---------- EXCERPTED RECORDS ----------

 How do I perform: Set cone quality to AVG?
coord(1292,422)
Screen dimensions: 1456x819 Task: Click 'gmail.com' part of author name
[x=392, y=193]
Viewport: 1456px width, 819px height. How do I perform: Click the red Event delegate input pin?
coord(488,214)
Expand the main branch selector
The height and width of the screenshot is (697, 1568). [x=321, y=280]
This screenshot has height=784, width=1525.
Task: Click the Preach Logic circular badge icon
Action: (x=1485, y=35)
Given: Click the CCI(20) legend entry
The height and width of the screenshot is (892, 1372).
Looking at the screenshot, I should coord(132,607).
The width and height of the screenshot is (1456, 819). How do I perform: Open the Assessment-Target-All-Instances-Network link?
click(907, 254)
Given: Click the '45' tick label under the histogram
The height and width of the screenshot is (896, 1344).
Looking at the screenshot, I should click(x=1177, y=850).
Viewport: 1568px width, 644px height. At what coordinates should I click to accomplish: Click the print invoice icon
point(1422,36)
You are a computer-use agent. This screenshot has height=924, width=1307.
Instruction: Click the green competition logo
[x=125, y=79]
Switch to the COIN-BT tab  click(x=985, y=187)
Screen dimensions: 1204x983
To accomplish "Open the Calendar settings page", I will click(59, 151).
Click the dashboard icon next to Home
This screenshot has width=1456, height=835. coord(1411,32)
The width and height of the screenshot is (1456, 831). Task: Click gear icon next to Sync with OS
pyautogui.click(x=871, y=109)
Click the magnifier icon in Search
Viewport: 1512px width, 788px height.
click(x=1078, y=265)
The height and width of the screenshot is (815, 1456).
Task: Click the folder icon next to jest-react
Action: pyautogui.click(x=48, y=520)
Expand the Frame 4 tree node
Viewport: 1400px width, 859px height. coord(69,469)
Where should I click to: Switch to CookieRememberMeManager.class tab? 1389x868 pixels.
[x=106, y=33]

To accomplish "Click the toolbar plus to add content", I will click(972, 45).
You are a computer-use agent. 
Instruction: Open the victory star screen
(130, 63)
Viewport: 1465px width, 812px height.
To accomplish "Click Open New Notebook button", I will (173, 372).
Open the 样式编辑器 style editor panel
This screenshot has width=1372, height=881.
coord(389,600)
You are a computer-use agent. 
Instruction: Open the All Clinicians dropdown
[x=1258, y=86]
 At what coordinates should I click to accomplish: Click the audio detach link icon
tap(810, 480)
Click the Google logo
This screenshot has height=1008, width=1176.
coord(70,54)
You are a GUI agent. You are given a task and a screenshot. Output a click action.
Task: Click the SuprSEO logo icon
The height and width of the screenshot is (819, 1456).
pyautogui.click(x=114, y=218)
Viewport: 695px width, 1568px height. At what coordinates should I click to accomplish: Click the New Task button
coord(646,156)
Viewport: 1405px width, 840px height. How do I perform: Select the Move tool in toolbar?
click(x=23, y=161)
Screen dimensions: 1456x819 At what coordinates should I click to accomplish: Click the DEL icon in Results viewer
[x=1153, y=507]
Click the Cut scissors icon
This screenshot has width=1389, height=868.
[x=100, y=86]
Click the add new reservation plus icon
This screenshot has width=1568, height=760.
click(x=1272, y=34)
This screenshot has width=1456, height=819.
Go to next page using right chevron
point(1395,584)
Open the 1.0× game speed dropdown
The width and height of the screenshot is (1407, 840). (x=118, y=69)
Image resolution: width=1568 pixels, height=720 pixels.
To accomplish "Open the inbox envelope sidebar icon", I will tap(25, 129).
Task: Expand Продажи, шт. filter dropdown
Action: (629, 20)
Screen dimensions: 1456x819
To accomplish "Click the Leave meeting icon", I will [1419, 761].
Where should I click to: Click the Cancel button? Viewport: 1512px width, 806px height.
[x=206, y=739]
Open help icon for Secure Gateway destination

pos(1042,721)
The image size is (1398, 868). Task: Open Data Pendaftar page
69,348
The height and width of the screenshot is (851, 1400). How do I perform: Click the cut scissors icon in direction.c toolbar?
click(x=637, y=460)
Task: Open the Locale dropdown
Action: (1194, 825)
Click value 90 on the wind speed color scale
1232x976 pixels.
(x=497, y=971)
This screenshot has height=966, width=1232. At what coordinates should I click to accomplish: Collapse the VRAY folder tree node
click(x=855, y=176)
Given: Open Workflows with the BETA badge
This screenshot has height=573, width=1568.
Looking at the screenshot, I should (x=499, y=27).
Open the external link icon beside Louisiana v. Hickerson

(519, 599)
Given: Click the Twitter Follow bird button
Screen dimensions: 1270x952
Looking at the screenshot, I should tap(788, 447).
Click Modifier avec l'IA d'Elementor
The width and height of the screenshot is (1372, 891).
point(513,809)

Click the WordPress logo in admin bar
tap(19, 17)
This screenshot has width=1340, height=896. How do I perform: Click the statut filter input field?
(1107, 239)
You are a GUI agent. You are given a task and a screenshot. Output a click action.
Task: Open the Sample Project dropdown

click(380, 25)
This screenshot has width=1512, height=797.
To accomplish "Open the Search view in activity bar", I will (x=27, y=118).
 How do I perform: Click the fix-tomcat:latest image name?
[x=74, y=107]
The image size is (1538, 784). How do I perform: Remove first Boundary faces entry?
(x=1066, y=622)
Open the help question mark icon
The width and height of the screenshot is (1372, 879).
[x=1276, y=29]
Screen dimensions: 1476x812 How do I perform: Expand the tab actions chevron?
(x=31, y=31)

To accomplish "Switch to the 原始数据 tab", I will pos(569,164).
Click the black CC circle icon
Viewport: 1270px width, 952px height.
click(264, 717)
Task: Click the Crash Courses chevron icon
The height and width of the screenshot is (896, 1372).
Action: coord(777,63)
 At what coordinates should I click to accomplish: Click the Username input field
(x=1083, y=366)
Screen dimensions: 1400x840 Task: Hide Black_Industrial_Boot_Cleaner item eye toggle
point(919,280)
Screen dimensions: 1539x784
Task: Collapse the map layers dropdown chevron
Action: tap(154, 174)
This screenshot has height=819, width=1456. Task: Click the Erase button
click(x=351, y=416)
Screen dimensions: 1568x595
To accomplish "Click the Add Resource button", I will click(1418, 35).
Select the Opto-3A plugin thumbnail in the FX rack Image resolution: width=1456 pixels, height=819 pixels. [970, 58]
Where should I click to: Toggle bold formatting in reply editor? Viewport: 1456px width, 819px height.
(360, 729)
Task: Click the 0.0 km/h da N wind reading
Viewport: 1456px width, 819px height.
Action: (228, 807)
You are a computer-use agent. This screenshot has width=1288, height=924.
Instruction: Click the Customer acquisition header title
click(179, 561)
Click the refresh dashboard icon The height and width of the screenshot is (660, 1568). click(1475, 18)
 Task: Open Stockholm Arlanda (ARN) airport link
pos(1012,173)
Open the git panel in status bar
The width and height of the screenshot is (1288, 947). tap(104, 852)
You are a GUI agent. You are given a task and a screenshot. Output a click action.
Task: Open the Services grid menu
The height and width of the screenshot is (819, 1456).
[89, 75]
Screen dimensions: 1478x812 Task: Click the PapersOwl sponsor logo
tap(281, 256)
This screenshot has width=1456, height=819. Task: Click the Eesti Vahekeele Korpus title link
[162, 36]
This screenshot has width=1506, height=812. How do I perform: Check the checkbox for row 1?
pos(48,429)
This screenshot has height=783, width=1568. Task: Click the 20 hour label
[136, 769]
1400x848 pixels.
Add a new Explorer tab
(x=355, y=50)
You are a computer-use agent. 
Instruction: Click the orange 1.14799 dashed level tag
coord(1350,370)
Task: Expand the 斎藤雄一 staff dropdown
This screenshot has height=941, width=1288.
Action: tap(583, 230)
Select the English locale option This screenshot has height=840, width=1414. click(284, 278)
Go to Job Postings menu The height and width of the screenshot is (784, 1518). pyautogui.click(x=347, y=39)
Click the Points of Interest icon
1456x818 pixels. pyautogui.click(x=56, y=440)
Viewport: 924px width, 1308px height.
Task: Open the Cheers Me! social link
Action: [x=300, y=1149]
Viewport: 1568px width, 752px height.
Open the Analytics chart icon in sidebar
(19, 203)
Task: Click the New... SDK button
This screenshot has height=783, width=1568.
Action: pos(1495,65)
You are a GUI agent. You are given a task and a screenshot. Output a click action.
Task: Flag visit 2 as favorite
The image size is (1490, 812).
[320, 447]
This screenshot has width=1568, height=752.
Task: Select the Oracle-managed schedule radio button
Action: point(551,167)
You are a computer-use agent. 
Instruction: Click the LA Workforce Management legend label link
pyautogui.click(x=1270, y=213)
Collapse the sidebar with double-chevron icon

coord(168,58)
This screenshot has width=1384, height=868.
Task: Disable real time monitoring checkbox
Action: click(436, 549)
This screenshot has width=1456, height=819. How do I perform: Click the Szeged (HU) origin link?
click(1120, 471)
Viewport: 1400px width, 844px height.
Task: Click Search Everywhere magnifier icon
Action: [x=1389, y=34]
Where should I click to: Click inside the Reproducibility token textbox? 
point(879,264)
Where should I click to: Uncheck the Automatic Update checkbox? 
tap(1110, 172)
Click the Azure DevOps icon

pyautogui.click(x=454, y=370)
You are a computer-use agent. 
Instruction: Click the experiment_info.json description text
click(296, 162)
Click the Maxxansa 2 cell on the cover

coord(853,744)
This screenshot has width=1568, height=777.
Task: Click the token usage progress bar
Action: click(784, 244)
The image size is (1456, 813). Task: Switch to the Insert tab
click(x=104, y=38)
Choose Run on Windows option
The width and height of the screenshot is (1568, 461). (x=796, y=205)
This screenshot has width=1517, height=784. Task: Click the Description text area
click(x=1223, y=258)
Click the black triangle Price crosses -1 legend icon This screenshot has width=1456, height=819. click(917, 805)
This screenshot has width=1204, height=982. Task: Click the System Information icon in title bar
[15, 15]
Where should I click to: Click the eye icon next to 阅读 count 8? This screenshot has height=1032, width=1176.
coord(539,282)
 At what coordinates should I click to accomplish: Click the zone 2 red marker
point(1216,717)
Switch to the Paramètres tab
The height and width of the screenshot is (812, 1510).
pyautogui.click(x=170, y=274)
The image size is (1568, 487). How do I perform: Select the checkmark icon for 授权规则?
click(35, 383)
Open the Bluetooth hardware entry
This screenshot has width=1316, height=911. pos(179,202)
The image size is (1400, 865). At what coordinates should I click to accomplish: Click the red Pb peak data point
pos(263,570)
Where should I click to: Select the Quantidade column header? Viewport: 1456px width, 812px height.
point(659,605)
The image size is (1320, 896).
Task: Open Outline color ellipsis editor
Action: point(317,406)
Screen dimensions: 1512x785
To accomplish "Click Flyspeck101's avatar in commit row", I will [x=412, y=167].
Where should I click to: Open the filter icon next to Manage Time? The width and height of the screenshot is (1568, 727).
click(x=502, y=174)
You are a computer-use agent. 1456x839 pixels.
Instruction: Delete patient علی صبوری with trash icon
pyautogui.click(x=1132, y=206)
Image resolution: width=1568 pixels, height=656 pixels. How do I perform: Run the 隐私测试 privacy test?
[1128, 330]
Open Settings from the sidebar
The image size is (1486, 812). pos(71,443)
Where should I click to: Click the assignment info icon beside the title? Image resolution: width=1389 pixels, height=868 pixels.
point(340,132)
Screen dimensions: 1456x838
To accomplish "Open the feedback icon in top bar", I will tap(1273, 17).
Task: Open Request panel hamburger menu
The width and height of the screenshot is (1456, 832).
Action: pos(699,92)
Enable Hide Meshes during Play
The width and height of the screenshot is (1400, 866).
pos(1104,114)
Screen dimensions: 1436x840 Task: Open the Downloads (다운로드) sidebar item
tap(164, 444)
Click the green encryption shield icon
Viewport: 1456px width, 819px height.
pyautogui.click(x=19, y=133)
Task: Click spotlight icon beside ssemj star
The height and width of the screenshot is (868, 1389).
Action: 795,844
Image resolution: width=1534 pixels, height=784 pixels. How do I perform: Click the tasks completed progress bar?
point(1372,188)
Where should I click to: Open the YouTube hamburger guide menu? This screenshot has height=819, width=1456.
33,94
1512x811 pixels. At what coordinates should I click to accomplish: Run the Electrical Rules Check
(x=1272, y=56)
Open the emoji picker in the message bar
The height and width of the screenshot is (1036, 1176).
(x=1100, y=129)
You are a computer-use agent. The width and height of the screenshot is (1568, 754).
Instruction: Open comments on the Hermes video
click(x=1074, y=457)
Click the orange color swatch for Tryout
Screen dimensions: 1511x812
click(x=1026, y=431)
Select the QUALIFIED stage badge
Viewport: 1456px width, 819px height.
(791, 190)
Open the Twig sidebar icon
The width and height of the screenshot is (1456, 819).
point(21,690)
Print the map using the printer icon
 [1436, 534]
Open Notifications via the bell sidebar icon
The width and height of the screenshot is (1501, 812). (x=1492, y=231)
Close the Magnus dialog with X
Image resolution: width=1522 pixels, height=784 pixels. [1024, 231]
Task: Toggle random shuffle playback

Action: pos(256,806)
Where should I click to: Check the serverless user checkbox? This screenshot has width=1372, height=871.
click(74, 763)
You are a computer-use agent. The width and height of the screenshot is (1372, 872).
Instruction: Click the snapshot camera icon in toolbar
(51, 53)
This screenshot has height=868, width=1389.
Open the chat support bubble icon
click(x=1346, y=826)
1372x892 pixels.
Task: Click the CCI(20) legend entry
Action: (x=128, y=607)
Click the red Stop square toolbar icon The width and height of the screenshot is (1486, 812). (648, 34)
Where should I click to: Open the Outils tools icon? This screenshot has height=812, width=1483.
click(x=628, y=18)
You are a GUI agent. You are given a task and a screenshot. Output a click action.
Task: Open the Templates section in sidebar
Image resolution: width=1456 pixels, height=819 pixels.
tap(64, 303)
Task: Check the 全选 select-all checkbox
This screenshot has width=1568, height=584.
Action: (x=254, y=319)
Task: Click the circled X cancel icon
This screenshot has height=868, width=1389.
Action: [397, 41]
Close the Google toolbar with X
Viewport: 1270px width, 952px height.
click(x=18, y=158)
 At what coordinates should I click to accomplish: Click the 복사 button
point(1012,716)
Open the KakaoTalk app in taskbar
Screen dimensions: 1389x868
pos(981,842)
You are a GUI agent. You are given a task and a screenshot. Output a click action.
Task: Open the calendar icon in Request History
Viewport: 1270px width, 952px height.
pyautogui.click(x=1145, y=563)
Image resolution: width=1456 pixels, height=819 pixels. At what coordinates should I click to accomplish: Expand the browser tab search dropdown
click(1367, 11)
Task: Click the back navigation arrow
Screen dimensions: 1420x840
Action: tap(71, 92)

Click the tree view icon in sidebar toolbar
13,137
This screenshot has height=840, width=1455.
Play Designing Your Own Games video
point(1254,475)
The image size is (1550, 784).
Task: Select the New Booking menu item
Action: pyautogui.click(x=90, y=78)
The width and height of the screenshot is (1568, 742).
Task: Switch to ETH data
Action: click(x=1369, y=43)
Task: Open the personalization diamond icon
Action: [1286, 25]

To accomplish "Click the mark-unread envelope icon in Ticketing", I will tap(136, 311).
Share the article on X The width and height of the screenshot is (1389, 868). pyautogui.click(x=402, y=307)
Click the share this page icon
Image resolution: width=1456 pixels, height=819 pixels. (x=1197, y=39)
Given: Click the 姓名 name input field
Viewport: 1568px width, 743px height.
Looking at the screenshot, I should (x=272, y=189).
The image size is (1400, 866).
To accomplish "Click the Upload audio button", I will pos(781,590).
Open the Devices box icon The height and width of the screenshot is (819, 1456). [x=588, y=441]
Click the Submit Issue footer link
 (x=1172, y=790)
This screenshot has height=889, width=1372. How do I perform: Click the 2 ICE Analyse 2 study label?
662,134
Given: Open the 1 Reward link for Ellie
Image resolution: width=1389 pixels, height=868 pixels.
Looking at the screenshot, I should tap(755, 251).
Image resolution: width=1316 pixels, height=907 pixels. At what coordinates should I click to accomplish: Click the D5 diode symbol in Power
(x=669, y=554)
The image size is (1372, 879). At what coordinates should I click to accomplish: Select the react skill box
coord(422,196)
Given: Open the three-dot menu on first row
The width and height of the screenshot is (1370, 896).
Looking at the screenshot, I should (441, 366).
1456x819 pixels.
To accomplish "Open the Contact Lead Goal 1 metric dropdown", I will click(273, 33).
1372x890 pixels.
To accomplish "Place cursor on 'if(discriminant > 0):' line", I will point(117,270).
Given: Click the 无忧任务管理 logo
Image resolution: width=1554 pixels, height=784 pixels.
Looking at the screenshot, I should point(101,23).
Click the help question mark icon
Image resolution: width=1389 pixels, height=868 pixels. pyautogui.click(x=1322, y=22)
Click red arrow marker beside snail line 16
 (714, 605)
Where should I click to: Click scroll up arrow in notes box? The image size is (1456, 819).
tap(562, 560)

----------

• **EXERCISE**: Starting at the line that contains "Image resolution: width=1554", retype each line through the last one in the records, both included, and add nothing.

• **OUTPUT FOR THIS EXERCISE**:
Image resolution: width=1554 pixels, height=784 pixels.
Looking at the screenshot, I should point(101,23).
Click the help question mark icon
Image resolution: width=1389 pixels, height=868 pixels. pyautogui.click(x=1322, y=22)
Click red arrow marker beside snail line 16
 (714, 605)
Where should I click to: Click scroll up arrow in notes box? The image size is (1456, 819).
tap(562, 560)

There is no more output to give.